TASKS TO CARRY OUT:
1) Before the material, list every phrase that the article on the Republican convention quotes Larry Kudlow saying.
2) Extend the article on the Republican convention by writing what comes after its final sentence.

SELECTED TEXT:
= Beginning of Section =

Never has the simple tense of a verb revealed so much about a political party—or seemed so plainly out of touch with reality.
"It was
awful,” Larry Kudlow, President Donald Trump’s chief economic adviser, said
tonight during his brief remarks to the Republican National Convention. He was
referring, of course, to the coronavirus pandemic—the one that came and went
earlier this year, the one that’s over, the one that America, under Trump’s
leadership, decisively defeated and consigned to history. “Health and economic
impacts were tragic,” Kudlow said of that pandemic. “Hardship and heartbreak
were everywhere.”
If the
pandemic were truly in the past, however, Kudlow would have been delivering
that message to a packed, roaring crowd at the Spectrum Center in Charlotte,
North Carolina. Instead, Kudlow was speaking from a wood-paneled room at his
home in Redding, Connecticut—a rural community with a population of fewer than
10,000 in one of the few states that has brought the coronavirus outbreak under
control. He introduced himself as someone familiar to viewers who have seen him
frequently “on TV and radio,” but so too was the tableau: a talking head
surrounded by bookshelves and the comfort of a home that is not safe to leave.
The myth
that Trump vanquished COVID-19 and launched the nation into what Kudlow called
a “V-shaped economic recovery” is central to the president’s reelection pitch,
and it’s been a theme of the convention so far. That gobsmacking framing is
belied by the 1,147 Americans who died from the disease today alone, by the
36,679 who tested positive for it, and by the huge swaths of the country where
the virus’s uncontrolled spread has closed schools and businesses alike.
But this
entire week, the contradiction at the heart of the GOP’s assertions about the
virus is even more obvious: It’s apparent in just about every image viewers see
of the convention. Kudlow appeared from his home, and so did Trump, who made
his appearances from the White House in what was simultaneously a bow to the
reality of the pandemic as well as a blatant use of a government building for
political campaigning. The RNC tried to re-create the backdrop of a convention
at the Mellon Auditorium in Washington, D.C., with speakers appearing at a
podium in front of a bank of American flags. But their remarks were almost all
taped, and the lack of an applauding audience was glaring for a few of them.

= End of Section =

GIVEN INFORMATION:
= Beginning of Section =

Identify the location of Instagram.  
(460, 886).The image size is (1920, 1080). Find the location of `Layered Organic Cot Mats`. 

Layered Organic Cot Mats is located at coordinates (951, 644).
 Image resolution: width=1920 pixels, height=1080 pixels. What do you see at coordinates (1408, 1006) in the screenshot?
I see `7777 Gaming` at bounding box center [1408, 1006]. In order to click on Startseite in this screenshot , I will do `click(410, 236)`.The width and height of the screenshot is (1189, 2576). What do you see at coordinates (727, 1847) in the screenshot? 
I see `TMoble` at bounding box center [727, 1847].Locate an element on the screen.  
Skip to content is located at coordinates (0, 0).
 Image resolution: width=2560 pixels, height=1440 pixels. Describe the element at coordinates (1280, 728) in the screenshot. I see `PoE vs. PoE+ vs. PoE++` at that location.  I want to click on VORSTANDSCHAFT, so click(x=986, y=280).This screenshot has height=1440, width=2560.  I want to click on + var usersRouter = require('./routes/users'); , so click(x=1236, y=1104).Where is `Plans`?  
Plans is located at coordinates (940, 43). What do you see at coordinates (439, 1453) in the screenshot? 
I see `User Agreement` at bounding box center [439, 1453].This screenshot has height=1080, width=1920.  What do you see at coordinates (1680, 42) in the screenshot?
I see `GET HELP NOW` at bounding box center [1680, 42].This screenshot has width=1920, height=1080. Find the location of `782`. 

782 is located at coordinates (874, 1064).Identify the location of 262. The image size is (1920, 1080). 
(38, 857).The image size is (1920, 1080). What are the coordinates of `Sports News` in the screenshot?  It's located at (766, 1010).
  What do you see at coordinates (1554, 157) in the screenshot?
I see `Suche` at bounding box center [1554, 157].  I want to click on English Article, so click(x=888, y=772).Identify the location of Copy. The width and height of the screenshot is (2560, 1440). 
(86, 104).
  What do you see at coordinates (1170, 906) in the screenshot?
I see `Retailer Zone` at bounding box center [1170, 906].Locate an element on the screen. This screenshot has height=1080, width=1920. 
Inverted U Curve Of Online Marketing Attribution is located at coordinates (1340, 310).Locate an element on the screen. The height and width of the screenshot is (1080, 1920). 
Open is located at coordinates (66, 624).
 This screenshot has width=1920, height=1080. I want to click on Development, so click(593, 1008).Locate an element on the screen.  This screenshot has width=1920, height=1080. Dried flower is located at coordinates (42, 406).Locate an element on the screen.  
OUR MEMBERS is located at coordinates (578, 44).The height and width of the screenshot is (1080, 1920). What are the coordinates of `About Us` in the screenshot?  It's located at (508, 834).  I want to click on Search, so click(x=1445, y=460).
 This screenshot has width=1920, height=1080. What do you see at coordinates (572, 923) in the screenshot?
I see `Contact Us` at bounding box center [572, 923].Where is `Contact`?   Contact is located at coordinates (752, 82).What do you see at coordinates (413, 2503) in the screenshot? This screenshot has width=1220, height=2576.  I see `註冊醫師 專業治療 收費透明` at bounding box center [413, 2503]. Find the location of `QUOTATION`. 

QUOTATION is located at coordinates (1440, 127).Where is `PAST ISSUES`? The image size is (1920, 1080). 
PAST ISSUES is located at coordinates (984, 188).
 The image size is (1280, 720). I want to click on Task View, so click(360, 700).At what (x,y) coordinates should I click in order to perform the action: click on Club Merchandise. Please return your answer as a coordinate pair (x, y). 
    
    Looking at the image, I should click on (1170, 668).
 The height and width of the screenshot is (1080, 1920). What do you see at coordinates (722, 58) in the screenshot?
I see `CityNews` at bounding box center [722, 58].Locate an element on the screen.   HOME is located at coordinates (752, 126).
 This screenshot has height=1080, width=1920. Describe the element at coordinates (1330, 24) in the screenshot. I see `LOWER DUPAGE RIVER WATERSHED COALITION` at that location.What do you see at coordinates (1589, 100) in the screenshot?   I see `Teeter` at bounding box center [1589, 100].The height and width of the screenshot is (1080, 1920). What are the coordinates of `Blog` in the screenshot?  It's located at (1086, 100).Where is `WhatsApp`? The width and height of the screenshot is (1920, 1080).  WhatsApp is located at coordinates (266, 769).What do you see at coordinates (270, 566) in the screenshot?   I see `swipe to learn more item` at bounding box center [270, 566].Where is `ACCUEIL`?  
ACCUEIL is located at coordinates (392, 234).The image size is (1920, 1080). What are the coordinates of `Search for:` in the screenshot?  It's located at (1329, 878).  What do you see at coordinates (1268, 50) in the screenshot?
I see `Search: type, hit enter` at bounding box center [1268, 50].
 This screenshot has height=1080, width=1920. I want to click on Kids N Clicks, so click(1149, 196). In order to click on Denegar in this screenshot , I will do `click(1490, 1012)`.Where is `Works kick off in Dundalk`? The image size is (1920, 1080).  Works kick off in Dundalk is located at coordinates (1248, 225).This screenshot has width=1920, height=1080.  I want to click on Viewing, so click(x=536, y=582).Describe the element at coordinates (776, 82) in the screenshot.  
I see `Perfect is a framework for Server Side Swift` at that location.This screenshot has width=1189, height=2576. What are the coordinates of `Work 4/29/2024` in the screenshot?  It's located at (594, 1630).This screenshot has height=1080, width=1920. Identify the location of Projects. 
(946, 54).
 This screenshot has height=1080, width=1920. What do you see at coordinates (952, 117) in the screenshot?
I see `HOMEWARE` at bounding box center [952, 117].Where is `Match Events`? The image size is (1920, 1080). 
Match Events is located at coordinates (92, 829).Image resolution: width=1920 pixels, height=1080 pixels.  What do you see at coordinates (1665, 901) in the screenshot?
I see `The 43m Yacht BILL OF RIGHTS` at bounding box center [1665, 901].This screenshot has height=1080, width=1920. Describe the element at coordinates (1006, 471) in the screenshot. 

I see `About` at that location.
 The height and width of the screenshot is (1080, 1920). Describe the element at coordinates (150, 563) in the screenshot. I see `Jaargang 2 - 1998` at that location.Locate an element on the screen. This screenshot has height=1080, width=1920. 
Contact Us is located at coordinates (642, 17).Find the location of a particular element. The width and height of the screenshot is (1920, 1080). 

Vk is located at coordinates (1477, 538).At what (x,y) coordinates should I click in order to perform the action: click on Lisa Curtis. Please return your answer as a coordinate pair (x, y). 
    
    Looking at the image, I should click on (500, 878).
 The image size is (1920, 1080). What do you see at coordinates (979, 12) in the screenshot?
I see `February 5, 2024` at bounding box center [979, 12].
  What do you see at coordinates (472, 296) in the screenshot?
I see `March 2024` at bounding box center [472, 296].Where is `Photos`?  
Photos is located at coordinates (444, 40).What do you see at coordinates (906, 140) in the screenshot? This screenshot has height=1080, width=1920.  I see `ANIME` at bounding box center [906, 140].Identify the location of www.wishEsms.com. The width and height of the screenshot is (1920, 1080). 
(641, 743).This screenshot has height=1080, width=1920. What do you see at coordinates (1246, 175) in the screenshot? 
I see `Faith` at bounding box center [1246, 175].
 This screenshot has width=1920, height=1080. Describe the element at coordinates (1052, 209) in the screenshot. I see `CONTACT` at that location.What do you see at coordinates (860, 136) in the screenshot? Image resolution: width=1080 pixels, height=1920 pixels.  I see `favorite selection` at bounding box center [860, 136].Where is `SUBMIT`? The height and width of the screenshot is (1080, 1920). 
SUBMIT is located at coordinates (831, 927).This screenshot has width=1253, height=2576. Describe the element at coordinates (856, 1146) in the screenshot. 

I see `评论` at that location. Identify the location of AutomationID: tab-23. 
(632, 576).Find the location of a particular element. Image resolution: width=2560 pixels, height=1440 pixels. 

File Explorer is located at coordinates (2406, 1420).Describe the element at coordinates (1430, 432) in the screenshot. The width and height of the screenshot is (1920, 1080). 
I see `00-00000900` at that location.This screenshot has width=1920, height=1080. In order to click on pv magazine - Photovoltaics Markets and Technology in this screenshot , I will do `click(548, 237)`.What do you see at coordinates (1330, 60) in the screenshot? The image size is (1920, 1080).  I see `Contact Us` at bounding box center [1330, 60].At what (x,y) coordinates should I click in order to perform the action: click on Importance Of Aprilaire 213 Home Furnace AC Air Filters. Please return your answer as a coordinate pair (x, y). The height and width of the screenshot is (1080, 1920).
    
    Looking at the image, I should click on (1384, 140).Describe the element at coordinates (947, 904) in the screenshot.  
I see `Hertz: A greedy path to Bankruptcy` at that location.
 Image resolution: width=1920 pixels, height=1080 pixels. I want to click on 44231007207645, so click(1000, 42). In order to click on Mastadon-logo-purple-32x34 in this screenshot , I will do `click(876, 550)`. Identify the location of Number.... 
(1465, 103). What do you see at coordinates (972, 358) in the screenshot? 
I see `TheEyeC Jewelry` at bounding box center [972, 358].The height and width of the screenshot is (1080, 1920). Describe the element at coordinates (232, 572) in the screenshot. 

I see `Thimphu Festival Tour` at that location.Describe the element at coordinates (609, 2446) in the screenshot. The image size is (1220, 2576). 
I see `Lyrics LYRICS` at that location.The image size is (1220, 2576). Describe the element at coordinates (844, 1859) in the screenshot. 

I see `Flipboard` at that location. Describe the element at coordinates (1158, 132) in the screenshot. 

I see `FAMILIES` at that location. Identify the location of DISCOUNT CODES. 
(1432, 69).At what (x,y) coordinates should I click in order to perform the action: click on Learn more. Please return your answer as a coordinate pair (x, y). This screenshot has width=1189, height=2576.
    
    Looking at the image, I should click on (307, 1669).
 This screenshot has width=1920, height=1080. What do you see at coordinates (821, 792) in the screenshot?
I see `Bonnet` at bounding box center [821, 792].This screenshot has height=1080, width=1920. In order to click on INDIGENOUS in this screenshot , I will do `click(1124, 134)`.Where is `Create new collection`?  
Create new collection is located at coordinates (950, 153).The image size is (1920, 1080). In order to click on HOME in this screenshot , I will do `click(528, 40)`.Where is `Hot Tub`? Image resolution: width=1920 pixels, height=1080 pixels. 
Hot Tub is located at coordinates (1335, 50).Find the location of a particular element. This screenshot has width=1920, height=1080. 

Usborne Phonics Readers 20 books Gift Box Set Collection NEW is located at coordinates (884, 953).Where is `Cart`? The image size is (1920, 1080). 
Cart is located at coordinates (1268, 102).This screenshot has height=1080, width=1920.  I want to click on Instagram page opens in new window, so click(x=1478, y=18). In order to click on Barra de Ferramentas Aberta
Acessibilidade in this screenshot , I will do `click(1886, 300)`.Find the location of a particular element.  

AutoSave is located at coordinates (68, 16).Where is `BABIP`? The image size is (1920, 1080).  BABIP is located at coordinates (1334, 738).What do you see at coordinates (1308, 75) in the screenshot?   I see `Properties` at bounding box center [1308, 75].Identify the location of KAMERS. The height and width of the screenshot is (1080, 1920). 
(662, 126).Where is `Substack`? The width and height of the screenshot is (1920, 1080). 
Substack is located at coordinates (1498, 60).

= End of Section =

TASK RESPONSES:
1)
- "It was awful"
- "Health and economic impacts were tragic"
- "Hardship and heartbreak were everywhere"
- "on TV and radio"
- "V-shaped economic recovery"

2)
Kudlow’s
rosy speech was just one small example of how Republicans have tried to
downplay, if not outright erase, the public consciousness of the pandemic
during the convention. Until first lady Melania Trump devoted the opening of
her speech to the pandemic—even referring to it in the present tense,
notably—the virus received only glancing mentions during most of the speeches,
and those speakers who did allude to it spoke, as Kudlow did, of recovery more
than they did of an ongoing crisis. Masks were nowhere to be found—not on any
of the speakers, nor on Trump or any of the varied people he appeared with, in
close contact, at the White House.
The
organizers’ approach was undoubtedly a reflection of the president himself, who
quickly grew tired of the pandemic and has chafed at the restrictions it has
placed on him. Trump has leaned on governors to reopen their states faster than
public-health experts have recommended, and he repeatedly makes baseless
predictions that the virus will “go away” on its own. He tried to restart his
signature rallies, but called them off when his campaign couldn’t come close to
filling an arena in Oklahoma in June.
In some
ways, the convention has felt like an event frozen in time—perhaps February
2020—as speakers laud a booming national economy that no longer exists. At
other points, like during Kudlow’s remarks, an alternative picture seemed to
emerge—one in which time has sped up, and the virus is no longer a threat.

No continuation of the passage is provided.